New York, le 17 juin 2020 — Les autorités de Djibouti doivent cesser de harceler les journalistes travaillant pour le radiodiffuseur La Voix de Djibouti et s’assurer que la presse puisse couvrir les affaires d’intérêt public sans intimidation, a déclaré aujourd’hui le Comité pour la protection des journalistes.
Le 5 juin, la police a arrêté dans la ville d’Ali Sabieh, dans le sud, Massim Nour Abar, journaliste à la station de radio et site Internet d’actualité basé à Paris, alors qu’il se préparait à couvrir des manifestations dans la ville, selon son avocat, Zakaria Abdillahi, qui s’est entretenu au téléphone avec le CPJ.
Des manifestations ont eu lieu partout dans Djibouti au début juin à la suite de la détention et des mauvais traitements qu’aurait subis un pilote de l’armée de l’air, selon des articles de presse.
Encore le 5 juin, Osman Yonis Bogoreh, un autre journaliste travaillant à La Voix de Djibouti, s’est caché lorsque la police est arrivée sur la manifestation qu’il couvrait dans la capitale, Djibouti-ville, a-t-il déclaré au CPJ.
Le 7 juin, la police à Djibouti a arrêté Mohamed Ibrahim Waiss, un autre journaliste travaillant pour le radiodiffuseur et qui est aussi correspondant auprès du groupe de défense de la liberté de la presse Reporters sans frontières, alors qu’il couvrait les manifestations, selon Zakaria et des reportages du diffuseur et du groupe de défense de la presse.
Les autorités ont libéré Abar le 8 juin et Waiss le 10 juin, tous deux sans inculpation, selon Zakaria et Reporters sans frontières.

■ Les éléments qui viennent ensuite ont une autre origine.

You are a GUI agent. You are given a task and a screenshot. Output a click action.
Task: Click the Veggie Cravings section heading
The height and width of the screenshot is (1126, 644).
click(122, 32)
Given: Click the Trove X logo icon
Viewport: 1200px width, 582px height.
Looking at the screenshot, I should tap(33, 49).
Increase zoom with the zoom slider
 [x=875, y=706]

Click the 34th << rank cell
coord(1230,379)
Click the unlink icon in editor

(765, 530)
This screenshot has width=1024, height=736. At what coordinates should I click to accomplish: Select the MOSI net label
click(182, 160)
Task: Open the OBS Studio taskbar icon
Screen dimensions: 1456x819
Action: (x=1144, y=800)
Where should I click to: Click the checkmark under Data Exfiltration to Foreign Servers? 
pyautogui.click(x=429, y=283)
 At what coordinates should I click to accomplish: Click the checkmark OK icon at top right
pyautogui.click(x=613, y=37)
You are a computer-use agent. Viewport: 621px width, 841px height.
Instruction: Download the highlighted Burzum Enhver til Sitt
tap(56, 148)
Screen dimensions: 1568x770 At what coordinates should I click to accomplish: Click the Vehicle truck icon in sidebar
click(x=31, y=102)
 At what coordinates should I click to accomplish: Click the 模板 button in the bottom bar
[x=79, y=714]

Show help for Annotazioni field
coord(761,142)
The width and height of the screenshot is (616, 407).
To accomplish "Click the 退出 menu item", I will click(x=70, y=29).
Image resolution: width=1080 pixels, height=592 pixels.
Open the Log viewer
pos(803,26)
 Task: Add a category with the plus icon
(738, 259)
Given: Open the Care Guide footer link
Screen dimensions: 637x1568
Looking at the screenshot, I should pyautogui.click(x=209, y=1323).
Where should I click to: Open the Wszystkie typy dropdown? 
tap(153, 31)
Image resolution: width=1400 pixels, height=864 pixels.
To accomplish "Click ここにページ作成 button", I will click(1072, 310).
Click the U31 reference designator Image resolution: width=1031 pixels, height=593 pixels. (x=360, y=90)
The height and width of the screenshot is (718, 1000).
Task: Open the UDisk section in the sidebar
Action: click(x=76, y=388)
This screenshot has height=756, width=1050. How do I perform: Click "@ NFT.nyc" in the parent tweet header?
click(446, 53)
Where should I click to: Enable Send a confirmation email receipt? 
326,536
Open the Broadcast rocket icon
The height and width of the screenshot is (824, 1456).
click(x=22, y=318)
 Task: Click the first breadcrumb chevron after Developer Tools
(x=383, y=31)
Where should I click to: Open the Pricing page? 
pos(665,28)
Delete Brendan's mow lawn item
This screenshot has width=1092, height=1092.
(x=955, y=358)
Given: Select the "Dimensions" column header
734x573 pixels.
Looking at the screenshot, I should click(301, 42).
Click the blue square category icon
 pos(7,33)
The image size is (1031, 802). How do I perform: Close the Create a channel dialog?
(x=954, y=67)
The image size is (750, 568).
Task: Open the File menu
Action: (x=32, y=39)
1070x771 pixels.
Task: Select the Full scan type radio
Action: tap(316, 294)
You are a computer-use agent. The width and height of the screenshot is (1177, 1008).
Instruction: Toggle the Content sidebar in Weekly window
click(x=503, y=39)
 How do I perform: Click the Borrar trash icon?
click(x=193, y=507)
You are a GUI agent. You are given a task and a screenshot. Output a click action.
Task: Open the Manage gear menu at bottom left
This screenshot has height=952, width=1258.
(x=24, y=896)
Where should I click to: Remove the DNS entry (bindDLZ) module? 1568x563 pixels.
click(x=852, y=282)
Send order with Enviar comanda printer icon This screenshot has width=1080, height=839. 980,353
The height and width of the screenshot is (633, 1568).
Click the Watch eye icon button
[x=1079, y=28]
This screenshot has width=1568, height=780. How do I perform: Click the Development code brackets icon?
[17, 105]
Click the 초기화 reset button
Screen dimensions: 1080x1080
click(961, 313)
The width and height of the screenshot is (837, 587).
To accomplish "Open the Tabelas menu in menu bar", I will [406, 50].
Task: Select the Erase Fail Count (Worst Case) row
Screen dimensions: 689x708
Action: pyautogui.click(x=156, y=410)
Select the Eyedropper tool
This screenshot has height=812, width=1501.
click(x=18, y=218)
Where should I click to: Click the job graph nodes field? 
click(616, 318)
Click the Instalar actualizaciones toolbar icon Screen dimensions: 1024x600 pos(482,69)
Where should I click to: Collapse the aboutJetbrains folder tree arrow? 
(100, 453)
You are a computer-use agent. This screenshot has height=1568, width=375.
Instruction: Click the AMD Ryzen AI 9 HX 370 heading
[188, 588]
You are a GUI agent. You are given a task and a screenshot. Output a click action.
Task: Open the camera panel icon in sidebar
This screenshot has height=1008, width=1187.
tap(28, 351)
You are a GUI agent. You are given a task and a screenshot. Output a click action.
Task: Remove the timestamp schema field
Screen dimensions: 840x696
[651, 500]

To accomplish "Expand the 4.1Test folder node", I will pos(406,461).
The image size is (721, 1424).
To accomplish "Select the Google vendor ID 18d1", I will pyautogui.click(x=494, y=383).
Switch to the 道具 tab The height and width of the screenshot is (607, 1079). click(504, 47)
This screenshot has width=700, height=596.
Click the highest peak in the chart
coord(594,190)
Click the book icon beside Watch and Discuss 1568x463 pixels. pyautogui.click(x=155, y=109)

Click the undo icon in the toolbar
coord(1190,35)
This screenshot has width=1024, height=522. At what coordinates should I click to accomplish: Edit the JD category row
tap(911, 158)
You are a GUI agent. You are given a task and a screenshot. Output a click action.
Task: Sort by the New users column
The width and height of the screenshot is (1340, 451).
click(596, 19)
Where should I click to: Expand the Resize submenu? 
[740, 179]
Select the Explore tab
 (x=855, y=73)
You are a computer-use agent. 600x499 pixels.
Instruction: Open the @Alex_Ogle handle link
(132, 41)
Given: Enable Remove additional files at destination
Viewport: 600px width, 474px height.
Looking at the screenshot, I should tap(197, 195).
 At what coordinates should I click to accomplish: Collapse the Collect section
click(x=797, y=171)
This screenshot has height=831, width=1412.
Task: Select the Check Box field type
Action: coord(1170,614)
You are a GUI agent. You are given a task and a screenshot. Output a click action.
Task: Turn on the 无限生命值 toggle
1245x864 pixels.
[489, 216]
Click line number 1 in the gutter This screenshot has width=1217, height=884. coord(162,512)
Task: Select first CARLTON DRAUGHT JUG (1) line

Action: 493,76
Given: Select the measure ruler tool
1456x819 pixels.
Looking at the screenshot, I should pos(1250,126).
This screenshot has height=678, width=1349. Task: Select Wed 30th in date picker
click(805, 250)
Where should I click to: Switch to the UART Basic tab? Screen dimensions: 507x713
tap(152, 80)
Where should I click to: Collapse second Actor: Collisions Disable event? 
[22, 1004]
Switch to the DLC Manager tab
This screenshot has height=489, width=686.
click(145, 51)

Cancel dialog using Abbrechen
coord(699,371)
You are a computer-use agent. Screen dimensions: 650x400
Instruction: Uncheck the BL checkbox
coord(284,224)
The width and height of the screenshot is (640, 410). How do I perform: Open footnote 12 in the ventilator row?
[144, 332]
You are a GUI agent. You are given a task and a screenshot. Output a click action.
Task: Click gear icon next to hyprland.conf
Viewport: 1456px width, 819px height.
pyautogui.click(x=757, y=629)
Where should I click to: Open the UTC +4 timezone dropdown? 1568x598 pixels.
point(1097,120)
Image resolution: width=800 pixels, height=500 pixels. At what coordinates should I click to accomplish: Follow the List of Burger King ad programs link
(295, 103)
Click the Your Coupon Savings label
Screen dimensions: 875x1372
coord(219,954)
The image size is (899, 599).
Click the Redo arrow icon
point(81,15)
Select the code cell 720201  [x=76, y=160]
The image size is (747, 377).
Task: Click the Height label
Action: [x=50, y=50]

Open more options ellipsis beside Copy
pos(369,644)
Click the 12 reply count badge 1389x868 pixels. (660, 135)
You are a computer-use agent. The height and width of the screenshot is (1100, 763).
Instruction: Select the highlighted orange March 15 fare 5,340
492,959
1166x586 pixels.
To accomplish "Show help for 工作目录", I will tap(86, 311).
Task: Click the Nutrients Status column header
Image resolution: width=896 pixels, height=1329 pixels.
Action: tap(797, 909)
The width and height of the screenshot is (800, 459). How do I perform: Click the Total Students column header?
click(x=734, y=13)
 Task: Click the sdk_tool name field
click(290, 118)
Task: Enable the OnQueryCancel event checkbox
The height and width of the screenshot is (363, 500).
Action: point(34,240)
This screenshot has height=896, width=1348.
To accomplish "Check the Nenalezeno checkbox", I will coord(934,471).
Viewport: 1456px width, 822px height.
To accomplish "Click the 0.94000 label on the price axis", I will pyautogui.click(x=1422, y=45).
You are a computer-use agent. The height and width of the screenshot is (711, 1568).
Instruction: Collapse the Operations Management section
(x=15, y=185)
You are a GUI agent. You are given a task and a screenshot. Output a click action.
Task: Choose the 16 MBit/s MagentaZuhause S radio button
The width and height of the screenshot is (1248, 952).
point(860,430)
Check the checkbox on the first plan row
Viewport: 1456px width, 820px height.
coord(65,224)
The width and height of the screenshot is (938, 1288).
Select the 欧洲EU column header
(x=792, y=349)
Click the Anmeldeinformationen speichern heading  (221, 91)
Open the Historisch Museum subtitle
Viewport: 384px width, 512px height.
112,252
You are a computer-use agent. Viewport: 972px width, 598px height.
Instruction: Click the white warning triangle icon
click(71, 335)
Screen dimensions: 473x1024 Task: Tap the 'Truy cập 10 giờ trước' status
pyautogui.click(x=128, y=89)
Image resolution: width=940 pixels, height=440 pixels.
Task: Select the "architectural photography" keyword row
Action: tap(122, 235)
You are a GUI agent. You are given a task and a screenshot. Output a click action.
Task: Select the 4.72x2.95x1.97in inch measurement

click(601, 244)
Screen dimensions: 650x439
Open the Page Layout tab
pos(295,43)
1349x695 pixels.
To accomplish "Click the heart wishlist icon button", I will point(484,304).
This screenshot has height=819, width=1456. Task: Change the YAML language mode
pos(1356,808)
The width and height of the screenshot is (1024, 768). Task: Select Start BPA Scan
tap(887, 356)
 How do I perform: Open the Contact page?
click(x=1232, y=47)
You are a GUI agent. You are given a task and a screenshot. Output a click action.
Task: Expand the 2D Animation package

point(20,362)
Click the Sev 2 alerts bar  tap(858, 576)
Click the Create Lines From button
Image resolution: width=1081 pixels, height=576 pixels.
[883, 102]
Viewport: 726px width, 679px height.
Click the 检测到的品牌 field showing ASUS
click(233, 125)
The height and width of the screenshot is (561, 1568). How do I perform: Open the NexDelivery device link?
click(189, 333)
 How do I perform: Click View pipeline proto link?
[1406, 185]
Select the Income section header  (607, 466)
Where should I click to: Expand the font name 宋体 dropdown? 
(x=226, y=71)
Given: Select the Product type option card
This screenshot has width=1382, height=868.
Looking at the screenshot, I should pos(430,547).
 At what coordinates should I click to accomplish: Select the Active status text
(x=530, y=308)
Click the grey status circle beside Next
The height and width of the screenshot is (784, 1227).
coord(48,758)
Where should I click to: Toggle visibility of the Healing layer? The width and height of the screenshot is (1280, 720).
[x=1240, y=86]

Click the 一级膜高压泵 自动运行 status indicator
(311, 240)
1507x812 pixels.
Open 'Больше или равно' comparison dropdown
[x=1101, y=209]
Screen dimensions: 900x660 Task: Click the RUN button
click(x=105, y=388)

Bogoreh a indiqué au CPJ qu’il restait toujours caché, à ce jour.
« Les autorités à Djibouti doivent mettre fin aux arrestations et à l’intimidation visant les journalistes travaillant pour La Voix de Djibouti », a déclaré Angela Quintal, coordinatrice du programme Afrique du CPJ. « Osman Yonis Bogoreh doit pouvoir travailler sans crainte, et les responsables de l’arrestation et de la détention arbitraires de Kassim Nour Abar et de Mohamed Ibrahim Waiss doivent être amenés à répondre de leurs actes. »
La Voix de Djibouti a été fondée by Daher Ahmed Farah, chef du parti d’opposition Mouvement pour le renouveau démocratique, connu pour sa critique du gouvernement de Djibouti, selon les recherches du CPJ. D’après Zakaria, Waiss se trouvait au bureau personnel de Djama Houssein Robleh, secrétaire général du parti, lorsqu’il a été arrêté.
La police a confisqué l’ordinateur de Robleh, que Waiss utilisait pour déposer son rapportage, a ainsi que le téléphone et l’ordinateur d’Abar, lors de leur arrestation, et ne les a pas rendus, selon Zakaria et Reporters sans frontières.
Bogoreh a précisé au CPJ que les policiers sont arrivés au domicile de sa mère le 6 juin et ont demandé où il se trouvait, sans toutefois expliquer pourquoi ils le recherchaient.
Mahamoud Djama, le rédacteur en chef et directeur de La Voix de Djibouti, a indiqué au CPJ par téléphone que beaucoup des correspondants de ce média faisaient l’objet d’une surveillance du gouvernement.
Zakaria a informé le CPJ que les arrestations et détentions des journalistes étaient illégales parce qu’aucun d’entre eux n’avait été amené devant le juge dans les 48 heures après leur arrestation, tel que le dispose l’article 64 du Code de procédure pénale de Djibouti.
Le CPJ a appelé le ministère de l’Intérieur et le ministère de la Justice pour leur demander des commentaires, mais sans obtenir de réponse. Le CPJ a appelé la police de Djibouti le 10 juin. Un représentant a demandé qu’on le rappelle une heure plus tard. Lorsque le CPJ a rappelé à plusieurs reprises, la ligne se coupait avant que le représentant ne puisse commenter.
Le 24 octobre 2019, des agents de police ont arrêté Bogoreh à Djibouti-ville, l’ont interrogé sur son travail pour La Voix de Djibouti et l’ont battu avant de l’emmener dans une zone en dehors de la ville où ils l’ont attaché nu à un arbre et l’ont filmé pendant qu’ils le battaient à nouveau, selon Bogoreh et un rapport de la Fédération internationale des ligues des droits de l’homme, un groupe de défense des droits de l’homme.
Des agents de police l’ont libéré sans inculpation le 26 octobre, mais des agents de la Sécurité nationale l’ont de nouveau arrêté le 30 octobre et l’ont détenu jusqu’au 4 novembre avant de le libérer sans inculpation, selon Bogoreh et le rapport susmentionné.